LARA

Introduction to Pointer Analysis

Pointers and references: a way to manipulate values through a level of indirection.

Uses:

  • dynamically allocated data structures
  • parameter passing by value and reference
  • in compiled code, e.g. left-hand side of assignment evaluates to a memory address

Different programming languages have different variations.

Classification by memory safety:

  • memory unsafe
    • pointers - in C, C++, assembly
    • essentially like addresses, can be incremented
    • problems with buffer overruns, dangling pointers, memory leaks - major cause of critical flaws in OS, a big failure of C memory model that manifested decades after its invention
    • in principle can be fixed (CCured, SafeC); questions of interoperability
  • references
    • in ML, ocaml, Java, Scala
    • can only redirect and follow a reference, cannot increment like a numerical address
    • used with garbage collection
    • no dangling pointers, fewer memory leaks, type safety

We mostly look at references, but that also applies to C (but there more work may be needed to be sound).

Examples

#include <stdio.h>
int main()
{
  int x;
  int* p;
  ...
  p = &x;
  ...
  x = 3;
  *p = 4;
  if(x==3) {
    printf("3\n");
  } else {
    printf("not 3\n");
  }
}

Some of the questions we may want to answer include:

  • Can compiler prove one branch is dead?
  • Can it do common subexpression elimination?
  x = sin(z);
  *p = 4.0;
  y = x + sin(z);

Here we cannot be sure of the value of x after the assignment to *p, because p might point to x. So we would be interested if finding out whether we can reuse the computation of complex expression sin(z).

Another question we might be interested in answering:

Is

  int* p1, p2;
  ...S...
  *p1 = E1;
  *p2 = E2;

equivalent to

  int* p1, p2;
  ...S...
  *p2 = E2;
  *p1 = E1;

There are also corresponding examples in Java, ocaml.

  x.f = 3;
  p.f = 4;
  if(x.f==3) {
    printf("3\n");
  } else {
    printf("not 3\n");
  }
  let x = ref 3 in
  let p = x in
    p := 4;
    if((!x)=3) then print_string("3\n")
    else print_string("not 3\n")

How we can describe this semantically? (Recall verification condition generation in the presence of structures): we can view functions as arrays:

  f[x] = 3;
  f[p] = 4;
  if(f[x]==3) {
    printf("3\n");
  } else {
    printf("not 3\n");
  }

In C and ML references, there is an implicit 'cell content' field.

x.f = y

becomes

f := f(x:=y)

Expanding function update:

f(x:=y)(z) = IF(z=x,y,f(z))

Key question for reasoning about the result of such IF expressions: do two pointers (references) point to same location, are two 'memory array' indices equal.
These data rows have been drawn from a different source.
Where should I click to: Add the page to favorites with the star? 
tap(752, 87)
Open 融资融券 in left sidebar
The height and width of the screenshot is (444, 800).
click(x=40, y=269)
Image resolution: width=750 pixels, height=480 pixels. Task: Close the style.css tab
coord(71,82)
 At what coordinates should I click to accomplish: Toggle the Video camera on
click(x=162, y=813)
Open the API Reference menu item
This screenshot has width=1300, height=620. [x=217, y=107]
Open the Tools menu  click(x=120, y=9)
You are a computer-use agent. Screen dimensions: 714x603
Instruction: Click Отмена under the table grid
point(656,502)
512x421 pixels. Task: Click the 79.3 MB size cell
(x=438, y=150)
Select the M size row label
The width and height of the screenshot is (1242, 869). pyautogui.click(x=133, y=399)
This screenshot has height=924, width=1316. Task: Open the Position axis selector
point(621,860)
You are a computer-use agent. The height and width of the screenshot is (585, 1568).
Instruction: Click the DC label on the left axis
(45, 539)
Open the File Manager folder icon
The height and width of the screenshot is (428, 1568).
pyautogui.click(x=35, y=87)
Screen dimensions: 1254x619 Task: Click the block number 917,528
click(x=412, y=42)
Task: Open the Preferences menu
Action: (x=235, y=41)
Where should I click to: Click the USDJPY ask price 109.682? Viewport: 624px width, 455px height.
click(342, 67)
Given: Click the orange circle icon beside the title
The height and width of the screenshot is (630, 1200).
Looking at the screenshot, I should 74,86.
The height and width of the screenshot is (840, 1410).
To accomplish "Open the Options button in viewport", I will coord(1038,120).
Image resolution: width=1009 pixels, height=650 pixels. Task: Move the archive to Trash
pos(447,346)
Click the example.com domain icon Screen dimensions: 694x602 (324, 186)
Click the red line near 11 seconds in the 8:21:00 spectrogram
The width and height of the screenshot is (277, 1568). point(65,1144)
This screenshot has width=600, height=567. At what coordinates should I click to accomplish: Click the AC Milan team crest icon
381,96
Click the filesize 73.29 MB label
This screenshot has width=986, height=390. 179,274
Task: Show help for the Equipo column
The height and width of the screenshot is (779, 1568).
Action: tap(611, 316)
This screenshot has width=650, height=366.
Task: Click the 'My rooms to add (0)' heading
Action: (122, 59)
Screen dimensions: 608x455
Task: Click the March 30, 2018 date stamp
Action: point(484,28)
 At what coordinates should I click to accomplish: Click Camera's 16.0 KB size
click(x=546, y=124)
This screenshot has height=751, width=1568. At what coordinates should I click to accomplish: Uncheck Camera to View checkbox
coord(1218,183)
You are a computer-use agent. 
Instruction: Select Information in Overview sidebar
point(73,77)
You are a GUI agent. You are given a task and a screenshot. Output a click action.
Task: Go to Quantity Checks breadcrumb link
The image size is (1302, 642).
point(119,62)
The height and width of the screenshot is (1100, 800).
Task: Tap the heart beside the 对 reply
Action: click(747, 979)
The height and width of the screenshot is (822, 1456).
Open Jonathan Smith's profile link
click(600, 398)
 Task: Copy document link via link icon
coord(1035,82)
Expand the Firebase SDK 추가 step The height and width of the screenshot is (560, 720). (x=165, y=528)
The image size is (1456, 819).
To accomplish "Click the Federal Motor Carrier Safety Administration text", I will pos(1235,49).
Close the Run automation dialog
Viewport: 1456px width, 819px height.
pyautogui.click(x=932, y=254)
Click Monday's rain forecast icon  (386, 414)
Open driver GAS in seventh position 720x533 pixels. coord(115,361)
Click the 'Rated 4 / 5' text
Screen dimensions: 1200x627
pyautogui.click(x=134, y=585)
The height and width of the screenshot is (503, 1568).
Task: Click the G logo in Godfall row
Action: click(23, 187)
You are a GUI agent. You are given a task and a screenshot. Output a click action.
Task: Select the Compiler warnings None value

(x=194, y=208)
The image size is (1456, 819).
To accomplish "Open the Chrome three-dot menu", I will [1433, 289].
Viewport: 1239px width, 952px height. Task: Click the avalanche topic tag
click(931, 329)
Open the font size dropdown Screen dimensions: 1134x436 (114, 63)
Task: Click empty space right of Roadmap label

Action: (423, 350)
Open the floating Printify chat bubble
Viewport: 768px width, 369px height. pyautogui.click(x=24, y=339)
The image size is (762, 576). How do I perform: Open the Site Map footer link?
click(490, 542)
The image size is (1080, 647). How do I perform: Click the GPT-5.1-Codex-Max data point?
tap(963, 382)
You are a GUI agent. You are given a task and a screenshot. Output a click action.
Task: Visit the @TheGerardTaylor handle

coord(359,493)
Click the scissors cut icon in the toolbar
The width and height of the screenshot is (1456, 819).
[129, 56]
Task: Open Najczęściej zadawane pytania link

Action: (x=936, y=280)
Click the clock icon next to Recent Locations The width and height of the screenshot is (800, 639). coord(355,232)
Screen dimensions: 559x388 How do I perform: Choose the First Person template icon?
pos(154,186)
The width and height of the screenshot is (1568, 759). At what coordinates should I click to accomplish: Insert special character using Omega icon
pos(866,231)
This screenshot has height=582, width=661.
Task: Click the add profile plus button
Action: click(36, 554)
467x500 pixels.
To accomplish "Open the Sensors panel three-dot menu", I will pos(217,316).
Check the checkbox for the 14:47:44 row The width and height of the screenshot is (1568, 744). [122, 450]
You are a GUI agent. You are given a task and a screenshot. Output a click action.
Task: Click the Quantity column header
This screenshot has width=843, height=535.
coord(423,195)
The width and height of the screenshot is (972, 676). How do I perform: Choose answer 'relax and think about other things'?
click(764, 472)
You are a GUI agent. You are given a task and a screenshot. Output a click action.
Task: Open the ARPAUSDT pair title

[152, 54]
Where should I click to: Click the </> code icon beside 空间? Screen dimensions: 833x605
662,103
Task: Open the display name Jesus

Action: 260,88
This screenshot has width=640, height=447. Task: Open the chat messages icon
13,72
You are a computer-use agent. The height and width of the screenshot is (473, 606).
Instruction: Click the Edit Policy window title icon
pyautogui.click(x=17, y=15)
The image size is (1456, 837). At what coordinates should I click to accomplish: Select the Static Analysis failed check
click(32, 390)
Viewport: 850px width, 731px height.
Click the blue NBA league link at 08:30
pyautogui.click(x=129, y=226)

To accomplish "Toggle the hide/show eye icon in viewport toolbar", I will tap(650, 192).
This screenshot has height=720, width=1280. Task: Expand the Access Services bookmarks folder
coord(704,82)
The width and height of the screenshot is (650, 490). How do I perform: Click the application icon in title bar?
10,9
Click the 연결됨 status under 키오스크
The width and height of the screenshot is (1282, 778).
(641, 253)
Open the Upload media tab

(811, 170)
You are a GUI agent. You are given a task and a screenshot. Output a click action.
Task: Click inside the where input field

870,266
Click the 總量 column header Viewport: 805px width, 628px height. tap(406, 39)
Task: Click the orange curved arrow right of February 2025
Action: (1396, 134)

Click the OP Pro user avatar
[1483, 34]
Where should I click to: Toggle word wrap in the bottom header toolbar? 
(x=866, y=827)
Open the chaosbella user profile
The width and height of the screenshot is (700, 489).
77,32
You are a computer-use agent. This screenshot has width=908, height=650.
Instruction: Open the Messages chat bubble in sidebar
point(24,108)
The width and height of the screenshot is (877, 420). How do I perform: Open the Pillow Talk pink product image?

To try answer these questions, we use the following techniques:

  • pointer analysis: represent (usually disjoint) sets of locations to which each variable points to. For example, if we can determine that a pointer p points to an abstract location 1, and q points to location 2. If location 1 and location 2 are disjoint, then we can be sure that p and q do not overlap.
  • alias analysis: can two symbolic expressions be an 'alias' for the same physical location i.e. can they point to the same location.